The fundamentalistic answer: Yes, of course. If a meta value is maintained via Gutenberg, there should never be a difference in what is in the database and what the user sees in the editor.

The pragmatic answer: Yes please, we might get in trouble otherwise.

The use case: The user can add a block "Contact Person" containing an email address, which is used in a 'the_content' filter to grab data from an external LDAP-Directory and display the info. That would still happen after the user deletes the block. (Although i can imagine some workaround, we should not rely on such weird stuff.)

The value is stored in meta to be used for queries, which also would show incorrect results. Or for mass updates in case the contact person changes.

It's still possible to provide a button to unset the value in the block itself

Get it, but does that work outside of a template with fixed blocks, when the user finally deletes the block?

PS.
I understand that it is unpredictable what devs do with meta values, so there may be a setting like
deleteMetaOnDeleteBlock: true/false ?

I also get that it's possible to hook into the rest api, analyze the payload and delete the row if no value is present. But i think that is way to complicated.

@youknowriad I would argue yes. If the idea is to manage post meta with blocks, the blocks should perform full CRUD operations on the relevant post meta values. This also makes the behaviour consistent with other blocks; if a block with content is deleted, the content is removed from the data store.

@youknowriad I'd like to bump this issue. If blocks are the new way to manage post meta they need to work the same way core meta fields currently work.

Step 1: Add Custom Field

screen recording 2018-01-12 at 02 04 pm

Step 2: Verify Presence of Post Meta

$ wp post meta get 1 custom
field

Step 3: Delete Custom Field

screen recording 2018-01-12 at 02 06 pm

Step 4: Verify Absence of Post Meta

$ wp post meta get 1 custom

No value is returned.

Adding a post meta block adds the meta; deleting it must delete the meta.

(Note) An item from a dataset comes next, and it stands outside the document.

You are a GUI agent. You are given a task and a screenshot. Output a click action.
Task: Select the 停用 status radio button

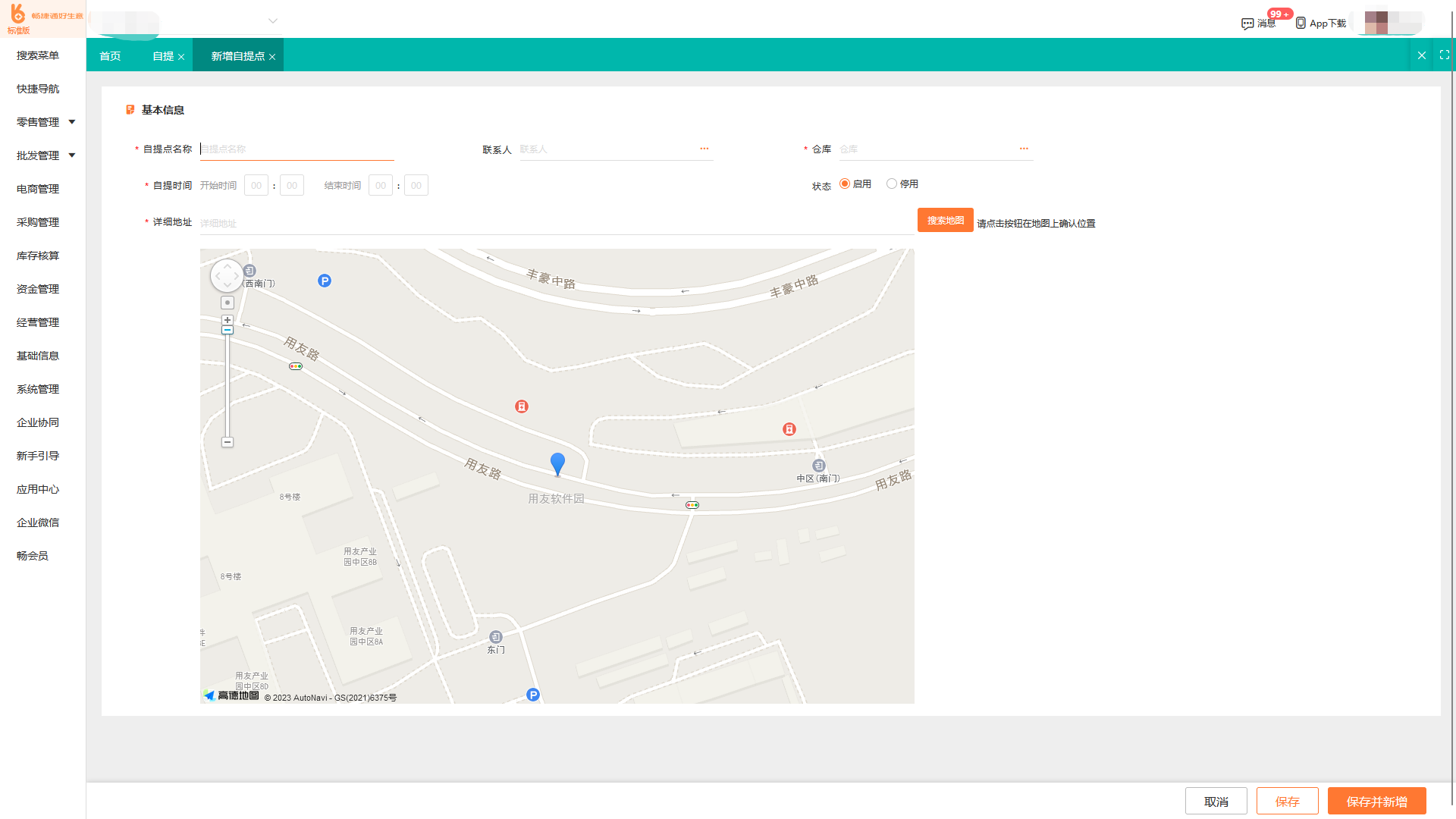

Edit: As per the suggestion:

It's still possible to provide a button to unset the value in the block itself setAttributes( { myattribute: null } )

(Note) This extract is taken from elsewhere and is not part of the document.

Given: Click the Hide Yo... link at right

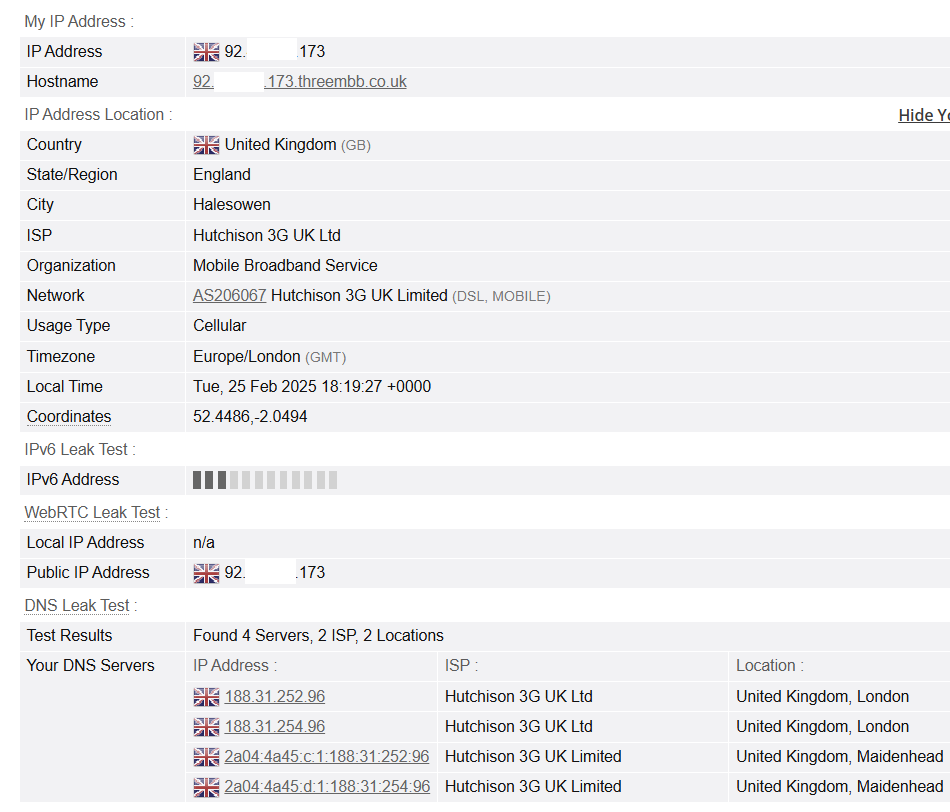Looking at the screenshot, I should point(923,115).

What is the functional difference between this and deleting the block? We don't use a button in a Paragraph block to remove the text from the paragraph; if the block is deleted, the text is deleted.

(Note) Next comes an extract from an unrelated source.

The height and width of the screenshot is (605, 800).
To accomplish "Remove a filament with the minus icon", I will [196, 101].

One idea: support a remove callback for block registration. This would let the block perform whatever data cleanup it needed.

I'm not sure how Gutenberg would know which metadata to programmatically remove when a block is removed.

I'm not sure how Gutenberg would know which metadata to programmatically remove when a block is removed.

Sorry if i am not up to date as i left the WordPress world in the meantime, but isn't there the possibility to define block attributes server-side? At the first glance i would be fine to require that as soon as a meta attribute is defined, so Gutenberg has the information it needs to delete the value.

Callback: also welcome, but just brainstorming a little bit:

More advanced applications may want to go beyond that limited meta attribute thing, so it would be great to register a class which optionally performs all CRUD-Methods, eg. storing data in custom tables, as serialized objects, linking to taxonomies, whatever.

And cleaning up.

Acting like a model component in a MVC paradigm. Could also do validations, which could be the server side API for #4063.

(Actually that would also be the correct place for the attribute definitions)

I'm not sure how Gutenberg would know which metadata to programmatically remove when a block is removed.

We can know this but I think I disagree with this issue because the same meta attribute could be used in several blocks, so deleting a block should not delete the meta attribute, the same way deleting a meta box from ACF doesn't delete the meta value.

I'm closing this for now as we approach merge proposal, we need to triage our issues but let's keep discussing.